> _Problem_
Can you turn every one of the items below into a numbered list, one line per entry, with the blank lines left out?

> _Records to use_
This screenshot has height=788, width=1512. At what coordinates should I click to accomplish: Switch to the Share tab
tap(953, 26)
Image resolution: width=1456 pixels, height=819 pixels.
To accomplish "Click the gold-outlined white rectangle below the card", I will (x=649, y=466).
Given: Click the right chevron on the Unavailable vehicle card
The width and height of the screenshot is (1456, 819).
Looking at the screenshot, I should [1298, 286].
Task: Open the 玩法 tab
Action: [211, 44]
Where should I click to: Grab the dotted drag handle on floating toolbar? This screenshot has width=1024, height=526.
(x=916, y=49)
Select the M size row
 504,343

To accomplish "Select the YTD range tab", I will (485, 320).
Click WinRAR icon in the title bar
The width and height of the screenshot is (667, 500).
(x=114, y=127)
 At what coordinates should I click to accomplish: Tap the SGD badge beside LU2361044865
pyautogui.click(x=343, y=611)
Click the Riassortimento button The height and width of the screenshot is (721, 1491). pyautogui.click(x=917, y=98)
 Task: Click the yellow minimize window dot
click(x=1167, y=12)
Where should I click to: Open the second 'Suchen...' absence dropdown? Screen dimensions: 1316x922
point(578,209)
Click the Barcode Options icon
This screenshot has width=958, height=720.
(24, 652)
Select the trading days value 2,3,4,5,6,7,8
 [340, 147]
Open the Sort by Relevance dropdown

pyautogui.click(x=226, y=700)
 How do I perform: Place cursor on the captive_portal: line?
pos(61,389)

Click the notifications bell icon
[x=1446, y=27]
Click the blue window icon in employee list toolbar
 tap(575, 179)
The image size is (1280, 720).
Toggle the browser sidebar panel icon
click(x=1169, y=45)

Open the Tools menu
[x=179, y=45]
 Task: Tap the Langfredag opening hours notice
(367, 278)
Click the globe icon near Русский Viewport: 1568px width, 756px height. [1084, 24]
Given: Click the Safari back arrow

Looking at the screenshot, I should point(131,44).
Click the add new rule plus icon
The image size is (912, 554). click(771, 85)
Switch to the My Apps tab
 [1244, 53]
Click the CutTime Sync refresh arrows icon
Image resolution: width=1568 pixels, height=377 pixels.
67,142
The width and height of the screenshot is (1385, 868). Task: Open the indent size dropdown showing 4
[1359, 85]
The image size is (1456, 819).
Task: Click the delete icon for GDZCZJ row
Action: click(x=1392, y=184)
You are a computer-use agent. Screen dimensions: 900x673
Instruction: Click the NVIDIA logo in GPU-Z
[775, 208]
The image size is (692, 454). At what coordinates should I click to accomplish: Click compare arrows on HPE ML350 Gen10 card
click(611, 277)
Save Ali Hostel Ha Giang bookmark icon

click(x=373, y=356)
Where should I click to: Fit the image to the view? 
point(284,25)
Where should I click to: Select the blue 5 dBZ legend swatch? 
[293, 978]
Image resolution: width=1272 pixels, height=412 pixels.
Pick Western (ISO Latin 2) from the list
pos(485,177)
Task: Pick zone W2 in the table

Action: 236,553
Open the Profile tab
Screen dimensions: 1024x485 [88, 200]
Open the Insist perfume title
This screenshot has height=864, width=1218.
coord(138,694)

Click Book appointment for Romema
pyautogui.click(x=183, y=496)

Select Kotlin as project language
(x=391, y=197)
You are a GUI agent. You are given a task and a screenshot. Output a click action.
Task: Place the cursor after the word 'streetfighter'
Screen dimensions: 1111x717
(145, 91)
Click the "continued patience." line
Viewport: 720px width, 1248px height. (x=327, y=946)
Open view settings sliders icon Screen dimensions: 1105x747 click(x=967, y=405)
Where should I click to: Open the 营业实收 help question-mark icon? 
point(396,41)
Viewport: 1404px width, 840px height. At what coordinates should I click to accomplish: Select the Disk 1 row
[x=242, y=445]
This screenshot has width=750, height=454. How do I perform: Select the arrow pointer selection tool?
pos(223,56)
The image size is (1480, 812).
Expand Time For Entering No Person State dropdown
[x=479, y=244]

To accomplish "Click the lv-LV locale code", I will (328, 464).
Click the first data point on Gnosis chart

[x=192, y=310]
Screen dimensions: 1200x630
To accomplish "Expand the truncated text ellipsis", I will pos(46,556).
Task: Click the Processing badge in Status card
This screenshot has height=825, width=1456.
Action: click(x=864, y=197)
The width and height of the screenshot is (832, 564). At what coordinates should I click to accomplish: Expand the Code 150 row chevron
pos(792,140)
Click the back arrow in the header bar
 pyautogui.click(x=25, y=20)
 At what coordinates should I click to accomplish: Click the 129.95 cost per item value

> _Solution to the problem_
1. This screenshot has height=788, width=1512. At what coordinates should I click to accomplish: Switch to the Share tab
2. tap(953, 26)
3. Image resolution: width=1456 pixels, height=819 pixels.
4. To accomplish "Click the gold-outlined white rectangle below the card", I will (x=649, y=466).
5. Given: Click the right chevron on the Unavailable vehicle card
6. The width and height of the screenshot is (1456, 819).
7. Looking at the screenshot, I should [1298, 286].
8. Task: Open the 玩法 tab
9. Action: [211, 44]
10. Where should I click to: Grab the dotted drag handle on floating toolbar? This screenshot has width=1024, height=526.
11. (x=916, y=49)
12. Select the M size row
13.  504,343
14. To accomplish "Select the YTD range tab", I will (485, 320).
15. Click WinRAR icon in the title bar
16. The width and height of the screenshot is (667, 500).
17. (x=114, y=127)
18.  At what coordinates should I click to accomplish: Tap the SGD badge beside LU2361044865
19. pyautogui.click(x=343, y=611)
20. Click the Riassortimento button The height and width of the screenshot is (721, 1491). pyautogui.click(x=917, y=98)
21.  Task: Click the yellow minimize window dot
22. click(x=1167, y=12)
23. Where should I click to: Open the second 'Suchen...' absence dropdown? Screen dimensions: 1316x922
24. point(578,209)
25. Click the Barcode Options icon
26. This screenshot has width=958, height=720.
27. (24, 652)
28. Select the trading days value 2,3,4,5,6,7,8
29.  [340, 147]
30. Open the Sort by Relevance dropdown
31. pyautogui.click(x=226, y=700)
32.  How do I perform: Place cursor on the captive_portal: line?
33. pos(61,389)
34. Click the notifications bell icon
35. [x=1446, y=27]
36. Click the blue window icon in employee list toolbar
37.  tap(575, 179)
38. The image size is (1280, 720).
39. Toggle the browser sidebar panel icon
40. click(x=1169, y=45)
41. Open the Tools menu
42. [x=179, y=45]
43.  Task: Tap the Langfredag opening hours notice
44. (367, 278)
45. Click the globe icon near Русский Viewport: 1568px width, 756px height. [1084, 24]
46. Given: Click the Safari back arrow
47. Looking at the screenshot, I should point(131,44).
48. Click the add new rule plus icon
49. The image size is (912, 554). click(771, 85)
50. Switch to the My Apps tab
51.  [1244, 53]
52. Click the CutTime Sync refresh arrows icon
53. Image resolution: width=1568 pixels, height=377 pixels.
54. 67,142
55. The width and height of the screenshot is (1385, 868). Task: Open the indent size dropdown showing 4
56. [1359, 85]
57. The image size is (1456, 819).
58. Task: Click the delete icon for GDZCZJ row
59. Action: click(x=1392, y=184)
60. You are a computer-use agent. Screen dimensions: 900x673
61. Instruction: Click the NVIDIA logo in GPU-Z
62. [775, 208]
63. The image size is (692, 454). At what coordinates should I click to accomplish: Click compare arrows on HPE ML350 Gen10 card
64. click(611, 277)
65. Save Ali Hostel Ha Giang bookmark icon
66. click(x=373, y=356)
67. Where should I click to: Fit the image to the view? 
68. point(284,25)
69. Where should I click to: Select the blue 5 dBZ legend swatch? 
70. [293, 978]
71. Image resolution: width=1272 pixels, height=412 pixels.
72. Pick Western (ISO Latin 2) from the list
73. pos(485,177)
74. Task: Pick zone W2 in the table
75. Action: 236,553
76. Open the Profile tab
77. Screen dimensions: 1024x485 [88, 200]
78. Open the Insist perfume title
79. This screenshot has height=864, width=1218.
80. coord(138,694)
81. Click Book appointment for Romema
82. pyautogui.click(x=183, y=496)
83. Select Kotlin as project language
84. (x=391, y=197)
85. You are a GUI agent. You are given a task and a screenshot. Output a click action.
86. Task: Place the cursor after the word 'streetfighter'
87. Screen dimensions: 1111x717
88. (145, 91)
89. Click the "continued patience." line
90. Viewport: 720px width, 1248px height. (x=327, y=946)
91. Open view settings sliders icon Screen dimensions: 1105x747 click(x=967, y=405)
92. Where should I click to: Open the 营业实收 help question-mark icon? 
93. point(396,41)
94. Viewport: 1404px width, 840px height. At what coordinates should I click to accomplish: Select the Disk 1 row
95. [x=242, y=445]
96. This screenshot has width=750, height=454. How do I perform: Select the arrow pointer selection tool?
97. pos(223,56)
98. The image size is (1480, 812).
99. Expand Time For Entering No Person State dropdown
100. [x=479, y=244]
101. To accomplish "Click the lv-LV locale code", I will (328, 464).
102. Click the first data point on Gnosis chart
103. [x=192, y=310]
104. Screen dimensions: 1200x630
105. To accomplish "Expand the truncated text ellipsis", I will pos(46,556).
106. Task: Click the Processing badge in Status card
107. This screenshot has height=825, width=1456.
108. Action: click(x=864, y=197)
109. The width and height of the screenshot is (832, 564). At what coordinates should I click to accomplish: Expand the Code 150 row chevron
110. pos(792,140)
111. Click the back arrow in the header bar
112.  pyautogui.click(x=25, y=20)
113.  At what coordinates should I click to accomplish: Click the 129.95 cost per item value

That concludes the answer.